One key point is that most people who find themselves down-and-out due to job loss, a breakup with a partner, a fight with family members, a dispute with a landlord, an emergency expense, or whatever other problem will in fact get their feet under them and bounce back. But it’s much harder to bounce back if you sink into a situation where you’re exposed to the health and safety problems of being on the street, don’t have easy access to a shower so you can be presentable when looking for work, and don’t have any place to keep your stuff.


More of everything

Now, what’s true is there are people out on the streets this week and they need help now. What I’m talking about here are mostly mid-range solutions, not crisis measures.


That said, we really ought to fix this problem rather than being stuck perennially in crisis mode. These are locally focused issues, so the precise nuances of the relevant zoning codes and planning terrain will vary greatly. But here’s a great account of the rise of Single-Room Occupancy (SRO) dwellings in New York — that’s the higher density equivalent of D.C.’s rooming houses — and their deliberate destruction, which ends up a call to lift the rules that prevent the construction of new ones. That’s something both Kathryn Garcia and Andrew Yang have talked about, and they’re right.


But I do want to emphasize that far and away the best use-case for SROs, rooming houses, and other subprime rental housing types is in a context when a lot of fancy new buildings are being built.


Under the current economics, it doesn’t make a ton of sense to invest a large sum of capital in constructing a brand new boarding house. And if you do, it would be an upscale boarding house targeting frugal recent college grads, not down-and-outers. There’s nothing wrong with that idea — housing is housing, as I’ve emphasized, and the markets are all connected — but it wouldn’t “bring back” the cheap housing of yore.


What brings back that very cheap housing is that in the context of lots of new high-end development, there’s less demand for the older housing stock. Some of it will get renovated to be shiny and new again. But historically, the very cheap housing came from subdividing old units that nobody really wanted in order to serve an even-more-downscale market.
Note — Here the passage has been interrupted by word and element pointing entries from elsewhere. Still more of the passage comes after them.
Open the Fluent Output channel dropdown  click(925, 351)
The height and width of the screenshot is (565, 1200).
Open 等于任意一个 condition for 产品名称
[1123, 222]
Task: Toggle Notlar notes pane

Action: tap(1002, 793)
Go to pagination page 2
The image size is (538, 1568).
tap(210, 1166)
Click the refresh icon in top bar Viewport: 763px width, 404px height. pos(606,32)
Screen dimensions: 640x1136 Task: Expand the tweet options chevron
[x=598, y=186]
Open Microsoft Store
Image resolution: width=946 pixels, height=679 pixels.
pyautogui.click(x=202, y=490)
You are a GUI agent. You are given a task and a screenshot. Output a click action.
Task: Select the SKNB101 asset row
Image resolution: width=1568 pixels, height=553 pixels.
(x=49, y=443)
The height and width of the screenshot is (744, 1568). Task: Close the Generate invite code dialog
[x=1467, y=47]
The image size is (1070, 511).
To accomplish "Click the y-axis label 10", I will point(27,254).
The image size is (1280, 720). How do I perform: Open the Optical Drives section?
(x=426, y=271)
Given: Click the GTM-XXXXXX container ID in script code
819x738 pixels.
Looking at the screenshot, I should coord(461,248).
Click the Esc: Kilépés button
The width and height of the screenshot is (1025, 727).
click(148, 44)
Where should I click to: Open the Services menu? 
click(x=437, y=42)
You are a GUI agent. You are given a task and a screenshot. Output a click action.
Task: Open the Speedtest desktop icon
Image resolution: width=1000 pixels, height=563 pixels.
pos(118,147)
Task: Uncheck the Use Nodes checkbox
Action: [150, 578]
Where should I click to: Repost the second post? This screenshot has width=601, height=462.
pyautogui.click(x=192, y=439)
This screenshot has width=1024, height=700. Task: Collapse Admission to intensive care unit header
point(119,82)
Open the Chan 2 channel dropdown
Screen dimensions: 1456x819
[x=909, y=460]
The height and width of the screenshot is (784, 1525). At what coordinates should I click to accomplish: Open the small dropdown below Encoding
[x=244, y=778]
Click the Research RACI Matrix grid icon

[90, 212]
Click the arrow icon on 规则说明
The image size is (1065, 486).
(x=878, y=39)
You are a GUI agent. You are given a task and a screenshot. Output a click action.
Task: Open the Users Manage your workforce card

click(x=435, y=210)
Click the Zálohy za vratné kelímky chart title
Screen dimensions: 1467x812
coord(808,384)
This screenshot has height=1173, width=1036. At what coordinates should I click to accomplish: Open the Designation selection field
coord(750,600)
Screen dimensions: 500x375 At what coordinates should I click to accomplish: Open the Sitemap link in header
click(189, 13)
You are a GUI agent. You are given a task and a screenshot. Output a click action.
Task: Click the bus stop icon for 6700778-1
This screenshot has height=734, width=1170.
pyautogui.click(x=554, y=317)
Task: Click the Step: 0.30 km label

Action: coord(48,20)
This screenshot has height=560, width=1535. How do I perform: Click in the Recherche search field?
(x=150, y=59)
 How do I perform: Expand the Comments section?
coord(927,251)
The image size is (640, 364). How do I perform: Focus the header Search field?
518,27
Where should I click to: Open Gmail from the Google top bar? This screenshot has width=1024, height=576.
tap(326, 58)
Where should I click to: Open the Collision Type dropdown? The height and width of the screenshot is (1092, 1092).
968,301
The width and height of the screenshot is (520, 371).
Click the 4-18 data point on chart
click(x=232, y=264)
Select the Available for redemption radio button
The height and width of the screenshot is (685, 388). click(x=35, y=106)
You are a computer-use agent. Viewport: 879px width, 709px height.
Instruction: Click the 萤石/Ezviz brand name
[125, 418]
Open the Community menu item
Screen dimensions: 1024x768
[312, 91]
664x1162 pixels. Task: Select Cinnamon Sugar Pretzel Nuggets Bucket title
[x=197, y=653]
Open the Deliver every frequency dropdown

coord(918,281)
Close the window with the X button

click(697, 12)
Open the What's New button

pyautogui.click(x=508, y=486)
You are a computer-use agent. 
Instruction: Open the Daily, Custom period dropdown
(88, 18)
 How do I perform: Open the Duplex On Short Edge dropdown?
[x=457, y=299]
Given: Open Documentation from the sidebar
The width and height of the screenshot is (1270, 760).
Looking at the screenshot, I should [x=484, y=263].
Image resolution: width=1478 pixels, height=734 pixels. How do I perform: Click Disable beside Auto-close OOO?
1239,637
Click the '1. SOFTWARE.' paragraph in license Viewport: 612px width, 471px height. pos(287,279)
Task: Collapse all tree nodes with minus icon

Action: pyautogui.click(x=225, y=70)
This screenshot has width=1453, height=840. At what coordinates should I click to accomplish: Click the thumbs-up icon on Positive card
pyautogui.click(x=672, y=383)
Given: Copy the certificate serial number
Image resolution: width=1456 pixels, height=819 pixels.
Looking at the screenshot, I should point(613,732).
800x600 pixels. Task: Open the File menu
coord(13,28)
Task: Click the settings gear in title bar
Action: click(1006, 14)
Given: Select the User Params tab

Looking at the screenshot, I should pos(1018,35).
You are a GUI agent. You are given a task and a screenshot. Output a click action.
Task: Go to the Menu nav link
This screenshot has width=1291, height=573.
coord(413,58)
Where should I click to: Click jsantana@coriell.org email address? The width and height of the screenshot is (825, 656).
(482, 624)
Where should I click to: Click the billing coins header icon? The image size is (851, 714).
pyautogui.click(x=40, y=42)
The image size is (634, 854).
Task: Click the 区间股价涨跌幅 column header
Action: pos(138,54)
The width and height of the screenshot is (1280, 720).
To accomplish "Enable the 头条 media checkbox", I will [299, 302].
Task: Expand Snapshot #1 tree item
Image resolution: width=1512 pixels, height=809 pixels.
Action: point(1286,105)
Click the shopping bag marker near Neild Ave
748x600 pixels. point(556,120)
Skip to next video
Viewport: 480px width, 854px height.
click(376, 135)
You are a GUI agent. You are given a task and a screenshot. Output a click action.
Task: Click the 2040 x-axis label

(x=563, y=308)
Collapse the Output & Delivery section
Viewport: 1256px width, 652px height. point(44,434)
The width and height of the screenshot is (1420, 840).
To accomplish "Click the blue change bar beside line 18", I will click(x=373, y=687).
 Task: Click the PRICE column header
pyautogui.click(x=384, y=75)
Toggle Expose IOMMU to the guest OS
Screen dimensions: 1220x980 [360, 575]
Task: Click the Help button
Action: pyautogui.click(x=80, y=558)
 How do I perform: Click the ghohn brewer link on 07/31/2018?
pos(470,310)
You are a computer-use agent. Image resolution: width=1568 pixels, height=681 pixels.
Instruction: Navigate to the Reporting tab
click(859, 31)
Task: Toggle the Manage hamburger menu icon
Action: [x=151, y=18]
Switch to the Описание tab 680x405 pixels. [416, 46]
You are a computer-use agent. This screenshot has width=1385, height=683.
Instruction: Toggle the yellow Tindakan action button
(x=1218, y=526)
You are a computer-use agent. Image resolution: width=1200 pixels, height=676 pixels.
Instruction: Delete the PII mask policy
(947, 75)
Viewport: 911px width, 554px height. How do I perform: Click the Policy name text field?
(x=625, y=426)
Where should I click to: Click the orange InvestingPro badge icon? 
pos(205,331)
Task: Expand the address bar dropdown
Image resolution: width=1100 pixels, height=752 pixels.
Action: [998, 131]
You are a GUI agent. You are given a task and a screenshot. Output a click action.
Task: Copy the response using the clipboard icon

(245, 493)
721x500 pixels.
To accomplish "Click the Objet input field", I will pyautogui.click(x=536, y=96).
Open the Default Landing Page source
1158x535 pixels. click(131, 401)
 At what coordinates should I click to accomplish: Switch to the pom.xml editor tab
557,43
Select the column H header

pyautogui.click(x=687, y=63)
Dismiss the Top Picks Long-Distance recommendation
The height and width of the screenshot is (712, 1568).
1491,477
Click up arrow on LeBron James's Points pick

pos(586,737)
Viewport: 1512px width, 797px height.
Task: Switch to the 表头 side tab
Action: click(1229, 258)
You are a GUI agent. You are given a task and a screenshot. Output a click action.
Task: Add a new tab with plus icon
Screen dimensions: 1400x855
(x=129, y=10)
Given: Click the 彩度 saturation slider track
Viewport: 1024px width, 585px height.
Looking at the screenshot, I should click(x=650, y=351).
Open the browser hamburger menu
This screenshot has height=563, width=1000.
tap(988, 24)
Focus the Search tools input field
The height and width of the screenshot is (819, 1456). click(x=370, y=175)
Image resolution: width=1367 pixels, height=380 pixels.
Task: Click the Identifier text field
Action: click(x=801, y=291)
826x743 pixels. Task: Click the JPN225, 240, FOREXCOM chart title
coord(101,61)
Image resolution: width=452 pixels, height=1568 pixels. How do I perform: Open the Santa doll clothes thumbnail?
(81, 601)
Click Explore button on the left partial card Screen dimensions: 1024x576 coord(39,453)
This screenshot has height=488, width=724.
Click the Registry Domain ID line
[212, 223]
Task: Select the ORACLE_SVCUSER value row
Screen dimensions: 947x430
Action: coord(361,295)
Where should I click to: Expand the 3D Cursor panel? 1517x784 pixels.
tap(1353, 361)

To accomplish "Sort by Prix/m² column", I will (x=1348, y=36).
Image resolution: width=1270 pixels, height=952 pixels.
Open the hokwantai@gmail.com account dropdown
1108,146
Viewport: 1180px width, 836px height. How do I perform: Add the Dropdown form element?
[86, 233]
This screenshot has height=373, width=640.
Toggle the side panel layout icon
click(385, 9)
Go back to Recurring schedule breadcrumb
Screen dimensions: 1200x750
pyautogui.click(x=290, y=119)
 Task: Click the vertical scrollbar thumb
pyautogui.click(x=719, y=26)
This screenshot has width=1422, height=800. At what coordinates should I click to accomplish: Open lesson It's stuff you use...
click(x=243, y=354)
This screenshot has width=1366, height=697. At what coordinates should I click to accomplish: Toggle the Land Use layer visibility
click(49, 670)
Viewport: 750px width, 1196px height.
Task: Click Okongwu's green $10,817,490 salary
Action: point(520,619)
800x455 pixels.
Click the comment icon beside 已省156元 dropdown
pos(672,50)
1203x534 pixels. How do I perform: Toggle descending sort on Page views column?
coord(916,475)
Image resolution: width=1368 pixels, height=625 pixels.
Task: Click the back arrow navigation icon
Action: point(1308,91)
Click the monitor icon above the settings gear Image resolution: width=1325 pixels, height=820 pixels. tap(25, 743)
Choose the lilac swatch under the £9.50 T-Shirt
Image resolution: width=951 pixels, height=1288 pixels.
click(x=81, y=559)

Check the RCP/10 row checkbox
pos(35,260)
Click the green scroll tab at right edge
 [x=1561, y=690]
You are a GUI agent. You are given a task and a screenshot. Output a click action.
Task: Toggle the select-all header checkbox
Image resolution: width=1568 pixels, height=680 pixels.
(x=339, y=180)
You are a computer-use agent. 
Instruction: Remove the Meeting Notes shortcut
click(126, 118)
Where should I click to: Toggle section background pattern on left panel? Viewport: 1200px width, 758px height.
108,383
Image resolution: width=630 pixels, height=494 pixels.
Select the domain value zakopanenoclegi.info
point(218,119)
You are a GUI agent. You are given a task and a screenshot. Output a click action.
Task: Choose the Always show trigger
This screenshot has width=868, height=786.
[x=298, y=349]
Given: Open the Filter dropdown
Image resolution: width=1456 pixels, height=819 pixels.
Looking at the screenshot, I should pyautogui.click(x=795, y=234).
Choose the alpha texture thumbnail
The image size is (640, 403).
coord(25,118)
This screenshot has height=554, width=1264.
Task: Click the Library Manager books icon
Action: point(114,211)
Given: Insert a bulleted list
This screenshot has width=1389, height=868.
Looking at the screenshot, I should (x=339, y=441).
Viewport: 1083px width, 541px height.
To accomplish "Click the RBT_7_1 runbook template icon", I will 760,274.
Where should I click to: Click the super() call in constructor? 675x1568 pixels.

Now don’t get me wrong! I’m not saying that living in some flophouse is the housing utopia or the future of housing for everyone. The main reason we no longer have lots of people living two-to-a-room in units with no bathroom is that we’re not living through the Great Depression and World War II anymore. Large, modern American houses are great. And we should try to have full employment and a generous welfare state and all the other good things that make it possible for people to enjoy high living standards. But in the United States today, even as most people have housing that is much better than Klaathu’s boarding house, some people are too poor for their housing and our current program is to offer them something much worse instead.


1

Historically we see two main things lead to community population decline in America. One is technology shocks, as when the automobile made it suddenly much less valuable to live within walking distance from a train station or a commercial strip. The other is economic decline, as jobs become less available in a particular place.


2

San Francisco does retain a non-trivial number of Single Room Occupancy (SRO) dwellings, and I’m sure there are a few scattered hither and yon in the rest of the country.